Пели по обычаю «Вниз по матушке по Волге». На воде всегда поют «Вниз по матушке по Волге». Но едва затянули «На носу сидит хозяин», как увидели большое судно, стоящее у берега.
— Это оно отшвартовалось, — сказал бывший моряк.
Мне не хотелось показать, что я не поняла слова, и я только заметила:
— Само собой разумеется! Но как вы это узнаете?
— Что «это»?
— Да что это с ним произошло. Именно это, а не другое?
Но моряк уже не слушал меня, а всматривался в какие-то белые лоскутки, развевавшиеся на мачтах.
— Эге! — сказал он. — Любопытно! Ведь они сигнализируют. В море сигналы всегда делаются посредством небольших флагов.
— А что же значит этот сигнал? — спросили мы.

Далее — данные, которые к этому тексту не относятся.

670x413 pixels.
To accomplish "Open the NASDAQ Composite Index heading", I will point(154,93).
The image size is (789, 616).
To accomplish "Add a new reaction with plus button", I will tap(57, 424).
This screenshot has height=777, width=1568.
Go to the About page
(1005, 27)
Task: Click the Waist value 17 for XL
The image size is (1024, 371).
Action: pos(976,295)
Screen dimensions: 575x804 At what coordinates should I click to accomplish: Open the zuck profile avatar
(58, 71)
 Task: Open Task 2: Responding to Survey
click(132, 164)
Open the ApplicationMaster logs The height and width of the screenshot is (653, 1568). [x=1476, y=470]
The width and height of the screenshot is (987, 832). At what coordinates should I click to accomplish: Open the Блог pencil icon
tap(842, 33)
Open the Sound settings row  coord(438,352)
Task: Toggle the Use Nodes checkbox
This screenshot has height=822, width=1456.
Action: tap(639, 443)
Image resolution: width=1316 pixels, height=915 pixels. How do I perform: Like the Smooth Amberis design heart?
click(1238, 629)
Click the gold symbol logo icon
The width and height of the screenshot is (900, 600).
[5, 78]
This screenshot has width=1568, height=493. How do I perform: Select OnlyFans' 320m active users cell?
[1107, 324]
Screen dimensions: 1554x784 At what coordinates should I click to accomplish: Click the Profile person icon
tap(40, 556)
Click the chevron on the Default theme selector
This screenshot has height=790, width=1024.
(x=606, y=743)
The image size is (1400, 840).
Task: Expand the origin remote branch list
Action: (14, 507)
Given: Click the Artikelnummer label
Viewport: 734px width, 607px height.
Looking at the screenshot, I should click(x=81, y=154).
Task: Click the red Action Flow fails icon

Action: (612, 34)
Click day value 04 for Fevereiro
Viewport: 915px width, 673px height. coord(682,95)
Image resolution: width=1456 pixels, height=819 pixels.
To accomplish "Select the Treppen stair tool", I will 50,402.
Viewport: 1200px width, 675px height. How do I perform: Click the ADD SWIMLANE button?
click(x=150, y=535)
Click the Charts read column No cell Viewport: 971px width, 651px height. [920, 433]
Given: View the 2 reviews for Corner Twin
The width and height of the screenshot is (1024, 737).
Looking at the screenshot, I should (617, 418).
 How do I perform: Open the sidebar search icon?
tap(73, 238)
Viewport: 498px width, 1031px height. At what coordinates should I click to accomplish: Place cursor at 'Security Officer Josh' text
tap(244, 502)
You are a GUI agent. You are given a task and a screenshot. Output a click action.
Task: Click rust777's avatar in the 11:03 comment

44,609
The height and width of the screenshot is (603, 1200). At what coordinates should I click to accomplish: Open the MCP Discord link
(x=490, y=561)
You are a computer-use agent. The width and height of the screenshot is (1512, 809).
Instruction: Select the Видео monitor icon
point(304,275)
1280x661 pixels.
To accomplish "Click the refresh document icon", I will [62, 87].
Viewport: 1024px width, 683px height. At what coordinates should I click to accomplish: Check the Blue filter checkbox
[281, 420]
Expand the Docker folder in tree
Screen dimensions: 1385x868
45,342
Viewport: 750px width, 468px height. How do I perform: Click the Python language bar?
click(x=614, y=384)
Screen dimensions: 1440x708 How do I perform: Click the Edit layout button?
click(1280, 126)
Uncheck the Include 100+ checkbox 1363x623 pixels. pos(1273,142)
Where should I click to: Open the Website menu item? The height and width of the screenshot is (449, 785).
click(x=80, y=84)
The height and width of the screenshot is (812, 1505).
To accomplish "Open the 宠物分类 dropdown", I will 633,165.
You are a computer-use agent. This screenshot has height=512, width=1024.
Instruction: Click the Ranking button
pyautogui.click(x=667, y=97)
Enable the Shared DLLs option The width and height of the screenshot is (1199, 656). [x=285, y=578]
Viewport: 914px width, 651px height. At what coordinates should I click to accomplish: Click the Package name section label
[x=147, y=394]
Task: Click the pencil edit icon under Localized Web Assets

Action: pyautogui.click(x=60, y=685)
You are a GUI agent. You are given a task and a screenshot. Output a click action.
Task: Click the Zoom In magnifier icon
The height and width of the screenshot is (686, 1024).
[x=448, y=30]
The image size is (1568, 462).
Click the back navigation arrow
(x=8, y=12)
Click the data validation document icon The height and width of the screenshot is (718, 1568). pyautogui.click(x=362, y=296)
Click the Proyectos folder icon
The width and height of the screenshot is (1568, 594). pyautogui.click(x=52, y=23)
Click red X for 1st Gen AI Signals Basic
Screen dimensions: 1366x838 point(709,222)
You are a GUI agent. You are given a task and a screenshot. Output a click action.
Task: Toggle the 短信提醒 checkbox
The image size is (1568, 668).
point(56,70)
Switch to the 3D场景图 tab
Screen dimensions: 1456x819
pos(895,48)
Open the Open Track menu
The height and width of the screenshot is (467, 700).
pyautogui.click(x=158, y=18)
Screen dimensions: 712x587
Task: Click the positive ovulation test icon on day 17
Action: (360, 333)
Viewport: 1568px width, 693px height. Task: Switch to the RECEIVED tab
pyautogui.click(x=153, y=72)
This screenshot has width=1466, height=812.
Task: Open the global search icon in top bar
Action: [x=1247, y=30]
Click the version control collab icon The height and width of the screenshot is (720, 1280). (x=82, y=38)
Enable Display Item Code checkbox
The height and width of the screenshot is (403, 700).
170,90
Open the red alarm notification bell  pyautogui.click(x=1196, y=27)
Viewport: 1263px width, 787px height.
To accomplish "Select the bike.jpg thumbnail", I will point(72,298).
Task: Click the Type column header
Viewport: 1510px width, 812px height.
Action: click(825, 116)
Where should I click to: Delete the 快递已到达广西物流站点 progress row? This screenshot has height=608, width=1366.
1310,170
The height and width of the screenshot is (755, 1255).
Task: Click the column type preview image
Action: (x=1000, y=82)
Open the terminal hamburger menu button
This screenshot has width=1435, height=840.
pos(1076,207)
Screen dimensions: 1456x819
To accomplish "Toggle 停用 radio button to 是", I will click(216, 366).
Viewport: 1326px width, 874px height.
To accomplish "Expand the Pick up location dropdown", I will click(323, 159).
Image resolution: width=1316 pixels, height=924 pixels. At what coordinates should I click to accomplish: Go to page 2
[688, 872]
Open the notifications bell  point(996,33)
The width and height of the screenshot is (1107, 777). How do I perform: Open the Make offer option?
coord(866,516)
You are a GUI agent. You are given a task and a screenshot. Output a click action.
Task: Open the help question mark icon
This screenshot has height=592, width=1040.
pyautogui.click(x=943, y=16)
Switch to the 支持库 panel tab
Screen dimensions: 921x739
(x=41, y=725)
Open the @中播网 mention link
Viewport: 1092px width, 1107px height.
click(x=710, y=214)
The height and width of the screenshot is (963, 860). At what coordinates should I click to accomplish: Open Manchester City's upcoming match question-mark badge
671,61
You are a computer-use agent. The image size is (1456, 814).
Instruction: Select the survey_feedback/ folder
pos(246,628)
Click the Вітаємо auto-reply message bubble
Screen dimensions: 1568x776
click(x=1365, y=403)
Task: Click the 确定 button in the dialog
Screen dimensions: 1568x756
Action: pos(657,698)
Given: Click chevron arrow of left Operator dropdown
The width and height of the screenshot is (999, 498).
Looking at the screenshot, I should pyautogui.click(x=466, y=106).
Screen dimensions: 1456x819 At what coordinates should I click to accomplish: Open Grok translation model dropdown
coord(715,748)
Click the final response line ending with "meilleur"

— Это? Гм… Два слева… один выше… Это значит: «Мы на мели».
— Ай-ай-ай! Несчастные!
— Что же делать? Мы, во всяком случае, помочь им не можем. Придется подождать. Скоро другие суда заметят и придут на помощь.
Мы остановились, причалили к берегу и стали наблюдать. Через несколько минут на корабле появились еще два флага. На этот раз оба были цветные.